### [LISTING]

════════════════════

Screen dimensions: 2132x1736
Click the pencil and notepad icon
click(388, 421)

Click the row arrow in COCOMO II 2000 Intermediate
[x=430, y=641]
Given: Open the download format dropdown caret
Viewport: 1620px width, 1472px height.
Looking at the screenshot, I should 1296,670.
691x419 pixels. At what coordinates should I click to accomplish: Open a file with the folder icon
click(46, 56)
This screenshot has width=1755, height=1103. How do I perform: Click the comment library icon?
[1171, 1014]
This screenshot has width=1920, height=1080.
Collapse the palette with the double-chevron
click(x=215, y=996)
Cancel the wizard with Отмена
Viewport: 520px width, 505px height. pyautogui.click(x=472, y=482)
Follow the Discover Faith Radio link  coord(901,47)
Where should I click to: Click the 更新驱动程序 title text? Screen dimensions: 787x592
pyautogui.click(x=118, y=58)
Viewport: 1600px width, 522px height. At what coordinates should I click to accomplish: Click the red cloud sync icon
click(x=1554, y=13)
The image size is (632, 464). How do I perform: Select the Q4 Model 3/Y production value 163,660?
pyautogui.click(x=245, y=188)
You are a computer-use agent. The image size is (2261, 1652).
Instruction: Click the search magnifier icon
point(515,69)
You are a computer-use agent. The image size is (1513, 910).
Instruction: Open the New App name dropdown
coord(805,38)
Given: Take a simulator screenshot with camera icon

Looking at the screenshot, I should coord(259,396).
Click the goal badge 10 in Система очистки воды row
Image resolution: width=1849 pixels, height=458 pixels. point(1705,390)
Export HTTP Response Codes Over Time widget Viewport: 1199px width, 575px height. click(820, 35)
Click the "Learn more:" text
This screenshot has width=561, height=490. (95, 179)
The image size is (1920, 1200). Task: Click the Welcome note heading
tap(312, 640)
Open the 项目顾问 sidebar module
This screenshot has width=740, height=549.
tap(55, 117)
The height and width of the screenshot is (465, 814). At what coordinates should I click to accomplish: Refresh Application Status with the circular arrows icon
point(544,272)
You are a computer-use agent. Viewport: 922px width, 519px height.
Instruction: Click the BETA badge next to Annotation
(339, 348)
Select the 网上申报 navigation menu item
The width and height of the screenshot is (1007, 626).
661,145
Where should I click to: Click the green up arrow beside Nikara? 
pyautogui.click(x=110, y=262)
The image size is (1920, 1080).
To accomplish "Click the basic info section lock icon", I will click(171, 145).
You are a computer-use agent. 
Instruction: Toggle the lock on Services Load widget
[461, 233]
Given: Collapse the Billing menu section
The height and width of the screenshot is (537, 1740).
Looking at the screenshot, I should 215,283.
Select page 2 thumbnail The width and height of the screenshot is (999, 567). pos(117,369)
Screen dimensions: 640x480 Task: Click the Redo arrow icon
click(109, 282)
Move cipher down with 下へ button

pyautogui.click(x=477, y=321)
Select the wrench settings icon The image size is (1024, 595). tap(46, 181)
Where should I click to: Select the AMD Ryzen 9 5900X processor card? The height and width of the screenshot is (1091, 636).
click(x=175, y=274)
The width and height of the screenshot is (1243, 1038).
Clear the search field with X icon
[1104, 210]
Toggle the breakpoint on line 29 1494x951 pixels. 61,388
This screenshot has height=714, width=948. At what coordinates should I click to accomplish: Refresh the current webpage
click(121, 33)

════════════════════

### [TO DO]
Put every line of the data above into a Markdown table with the columns "Row" and "Line". Number the rows in order and skip any blank lines.

### [WORKED ANSWER]
| Row | Line |
|---|---|
| 1 | Screen dimensions: 2132x1736 |
| 2 | Click the pencil and notepad icon |
| 3 | click(388, 421) |
| 4 | Click the row arrow in COCOMO II 2000 Intermediate |
| 5 | [x=430, y=641] |
| 6 | Given: Open the download format dropdown caret |
| 7 | Viewport: 1620px width, 1472px height. |
| 8 | Looking at the screenshot, I should 1296,670. |
| 9 | 691x419 pixels. At what coordinates should I click to accomplish: Open a file with the folder icon |
| 10 | click(46, 56) |
| 11 | This screenshot has width=1755, height=1103. How do I perform: Click the comment library icon? |
| 12 | [1171, 1014] |
| 13 | This screenshot has width=1920, height=1080. |
| 14 | Collapse the palette with the double-chevron |
| 15 | click(x=215, y=996) |
| 16 | Cancel the wizard with Отмена |
| 17 | Viewport: 520px width, 505px height. pyautogui.click(x=472, y=482) |
| 18 | Follow the Discover Faith Radio link  coord(901,47) |
| 19 | Where should I click to: Click the 更新驱动程序 title text? Screen dimensions: 787x592 |
| 20 | pyautogui.click(x=118, y=58) |
| 21 | Viewport: 1600px width, 522px height. At what coordinates should I click to accomplish: Click the red cloud sync icon |
| 22 | click(x=1554, y=13) |
| 23 | The image size is (632, 464). How do I perform: Select the Q4 Model 3/Y production value 163,660? |
| 24 | pyautogui.click(x=245, y=188) |
| 25 | You are a computer-use agent. The image size is (2261, 1652). |
| 26 | Instruction: Click the search magnifier icon |
| 27 | point(515,69) |
| 28 | You are a computer-use agent. The image size is (1513, 910). |
| 29 | Instruction: Open the New App name dropdown |
| 30 | coord(805,38) |
| 31 | Given: Take a simulator screenshot with camera icon |
| 32 | Looking at the screenshot, I should coord(259,396). |
| 33 | Click the goal badge 10 in Система очистки воды row |
| 34 | Image resolution: width=1849 pixels, height=458 pixels. point(1705,390) |
| 35 | Export HTTP Response Codes Over Time widget Viewport: 1199px width, 575px height. click(820, 35) |
| 36 | Click the "Learn more:" text |
| 37 | This screenshot has width=561, height=490. (95, 179) |
| 38 | The image size is (1920, 1200). Task: Click the Welcome note heading |
| 39 | tap(312, 640) |
| 40 | Open the 项目顾问 sidebar module |
| 41 | This screenshot has width=740, height=549. |
| 42 | tap(55, 117) |
| 43 | The height and width of the screenshot is (465, 814). At what coordinates should I click to accomplish: Refresh Application Status with the circular arrows icon |
| 44 | point(544,272) |
| 45 | You are a computer-use agent. Viewport: 922px width, 519px height. |
| 46 | Instruction: Click the BETA badge next to Annotation |
| 47 | (339, 348) |
| 48 | Select the 网上申报 navigation menu item |
| 49 | The width and height of the screenshot is (1007, 626). |
| 50 | 661,145 |
| 51 | Where should I click to: Click the green up arrow beside Nikara?  |
| 52 | pyautogui.click(x=110, y=262) |
| 53 | The image size is (1920, 1080). |
| 54 | To accomplish "Click the basic info section lock icon", I will click(171, 145). |
| 55 | You are a computer-use agent.  |
| 56 | Instruction: Toggle the lock on Services Load widget |
| 57 | [461, 233] |
| 58 | Given: Collapse the Billing menu section |
| 59 | The height and width of the screenshot is (537, 1740). |
| 60 | Looking at the screenshot, I should 215,283. |
| 61 | Select page 2 thumbnail The width and height of the screenshot is (999, 567). pos(117,369) |
| 62 | Screen dimensions: 640x480 Task: Click the Redo arrow icon |
| 63 | click(109, 282) |
| 64 | Move cipher down with 下へ button |
| 65 | pyautogui.click(x=477, y=321) |
| 66 | Select the wrench settings icon The image size is (1024, 595). tap(46, 181) |
| 67 | Where should I click to: Select the AMD Ryzen 9 5900X processor card? The height and width of the screenshot is (1091, 636). |
| 68 | click(x=175, y=274) |
| 69 | The width and height of the screenshot is (1243, 1038). |
| 70 | Clear the search field with X icon |
| 71 | [1104, 210] |
| 72 | Toggle the breakpoint on line 29 1494x951 pixels. 61,388 |
| 73 | This screenshot has height=714, width=948. At what coordinates should I click to accomplish: Refresh the current webpage |
| 74 | click(121, 33) |